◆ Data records
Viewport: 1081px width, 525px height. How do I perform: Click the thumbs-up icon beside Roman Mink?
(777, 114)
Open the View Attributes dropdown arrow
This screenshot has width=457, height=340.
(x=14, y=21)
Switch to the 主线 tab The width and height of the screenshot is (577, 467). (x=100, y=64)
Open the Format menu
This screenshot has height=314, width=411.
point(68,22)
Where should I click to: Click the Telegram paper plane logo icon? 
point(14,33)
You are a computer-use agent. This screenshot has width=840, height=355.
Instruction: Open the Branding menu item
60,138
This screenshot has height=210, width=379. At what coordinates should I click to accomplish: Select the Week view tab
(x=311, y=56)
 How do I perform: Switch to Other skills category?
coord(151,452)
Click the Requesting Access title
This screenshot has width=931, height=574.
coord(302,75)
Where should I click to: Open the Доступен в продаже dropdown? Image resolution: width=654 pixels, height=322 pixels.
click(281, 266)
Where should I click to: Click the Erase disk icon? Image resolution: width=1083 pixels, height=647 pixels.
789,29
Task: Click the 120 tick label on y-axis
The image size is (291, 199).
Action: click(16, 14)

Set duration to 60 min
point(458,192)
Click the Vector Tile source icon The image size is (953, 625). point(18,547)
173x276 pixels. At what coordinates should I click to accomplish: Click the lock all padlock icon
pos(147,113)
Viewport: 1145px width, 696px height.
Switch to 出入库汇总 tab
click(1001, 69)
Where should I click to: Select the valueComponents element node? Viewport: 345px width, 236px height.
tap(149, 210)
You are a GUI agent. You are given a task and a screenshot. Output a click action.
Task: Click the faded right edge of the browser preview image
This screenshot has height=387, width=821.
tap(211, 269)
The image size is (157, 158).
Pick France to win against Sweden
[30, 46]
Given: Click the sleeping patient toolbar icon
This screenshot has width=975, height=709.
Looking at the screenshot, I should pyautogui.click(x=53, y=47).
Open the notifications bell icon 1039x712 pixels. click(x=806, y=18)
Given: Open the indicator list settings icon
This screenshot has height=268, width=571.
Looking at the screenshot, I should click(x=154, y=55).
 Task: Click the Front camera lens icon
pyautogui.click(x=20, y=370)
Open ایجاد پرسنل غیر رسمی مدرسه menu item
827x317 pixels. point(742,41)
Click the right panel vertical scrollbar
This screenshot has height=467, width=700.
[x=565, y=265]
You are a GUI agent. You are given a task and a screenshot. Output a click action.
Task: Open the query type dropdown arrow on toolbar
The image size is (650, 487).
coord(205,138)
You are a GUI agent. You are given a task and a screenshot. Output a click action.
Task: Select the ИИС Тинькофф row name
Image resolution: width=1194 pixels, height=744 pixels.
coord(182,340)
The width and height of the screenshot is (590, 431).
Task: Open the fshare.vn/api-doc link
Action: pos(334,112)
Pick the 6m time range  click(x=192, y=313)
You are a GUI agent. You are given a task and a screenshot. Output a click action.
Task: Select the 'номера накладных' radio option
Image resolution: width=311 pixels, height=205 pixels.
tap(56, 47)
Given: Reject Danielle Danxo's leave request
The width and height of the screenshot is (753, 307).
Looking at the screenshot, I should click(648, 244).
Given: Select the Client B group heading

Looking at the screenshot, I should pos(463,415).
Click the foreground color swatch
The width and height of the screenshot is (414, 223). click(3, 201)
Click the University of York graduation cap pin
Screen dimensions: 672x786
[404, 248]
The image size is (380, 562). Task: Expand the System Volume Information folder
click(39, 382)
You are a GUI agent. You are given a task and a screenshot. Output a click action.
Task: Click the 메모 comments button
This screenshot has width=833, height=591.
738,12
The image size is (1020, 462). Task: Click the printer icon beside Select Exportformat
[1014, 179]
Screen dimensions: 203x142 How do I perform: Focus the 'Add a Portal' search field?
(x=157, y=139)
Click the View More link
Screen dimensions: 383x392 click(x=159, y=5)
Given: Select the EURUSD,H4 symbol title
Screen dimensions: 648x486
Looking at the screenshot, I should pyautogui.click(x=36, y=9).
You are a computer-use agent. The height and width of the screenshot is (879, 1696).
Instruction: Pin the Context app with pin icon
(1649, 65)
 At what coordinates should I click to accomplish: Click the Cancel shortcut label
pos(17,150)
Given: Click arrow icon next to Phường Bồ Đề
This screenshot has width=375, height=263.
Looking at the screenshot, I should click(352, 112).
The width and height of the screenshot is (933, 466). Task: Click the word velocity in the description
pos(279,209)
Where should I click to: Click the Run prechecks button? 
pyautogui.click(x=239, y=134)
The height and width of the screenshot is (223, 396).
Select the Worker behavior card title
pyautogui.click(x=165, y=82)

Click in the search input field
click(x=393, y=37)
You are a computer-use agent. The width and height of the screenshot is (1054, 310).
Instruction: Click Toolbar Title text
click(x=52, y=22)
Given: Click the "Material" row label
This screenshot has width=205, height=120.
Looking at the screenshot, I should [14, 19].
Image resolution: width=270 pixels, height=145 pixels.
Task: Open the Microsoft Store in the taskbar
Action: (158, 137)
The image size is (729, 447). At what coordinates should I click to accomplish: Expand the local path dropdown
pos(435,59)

◆ What you need to do
Return, please, the lines of the data from the first through the line containing "Given: Click the sleeping", both kept, exactly as they stand and nothing more.

◆ Exercise result
Viewport: 1081px width, 525px height. How do I perform: Click the thumbs-up icon beside Roman Mink?
(777, 114)
Open the View Attributes dropdown arrow
This screenshot has width=457, height=340.
(x=14, y=21)
Switch to the 主线 tab The width and height of the screenshot is (577, 467). (x=100, y=64)
Open the Format menu
This screenshot has height=314, width=411.
point(68,22)
Where should I click to: Click the Telegram paper plane logo icon? 
point(14,33)
You are a computer-use agent. This screenshot has width=840, height=355.
Instruction: Open the Branding menu item
60,138
This screenshot has height=210, width=379. At what coordinates should I click to accomplish: Select the Week view tab
(x=311, y=56)
 How do I perform: Switch to Other skills category?
coord(151,452)
Click the Requesting Access title
This screenshot has width=931, height=574.
coord(302,75)
Where should I click to: Open the Доступен в продаже dropdown? Image resolution: width=654 pixels, height=322 pixels.
click(281, 266)
Where should I click to: Click the Erase disk icon? Image resolution: width=1083 pixels, height=647 pixels.
789,29
Task: Click the 120 tick label on y-axis
The image size is (291, 199).
Action: click(16, 14)

Set duration to 60 min
point(458,192)
Click the Vector Tile source icon The image size is (953, 625). point(18,547)
173x276 pixels. At what coordinates should I click to accomplish: Click the lock all padlock icon
pos(147,113)
Viewport: 1145px width, 696px height.
Switch to 出入库汇总 tab
click(1001, 69)
Where should I click to: Select the valueComponents element node? Viewport: 345px width, 236px height.
tap(149, 210)
You are a GUI agent. You are given a task and a screenshot. Output a click action.
Task: Click the faded right edge of the browser preview image
This screenshot has height=387, width=821.
tap(211, 269)
The image size is (157, 158).
Pick France to win against Sweden
[30, 46]
Given: Click the sleeping patient toolbar icon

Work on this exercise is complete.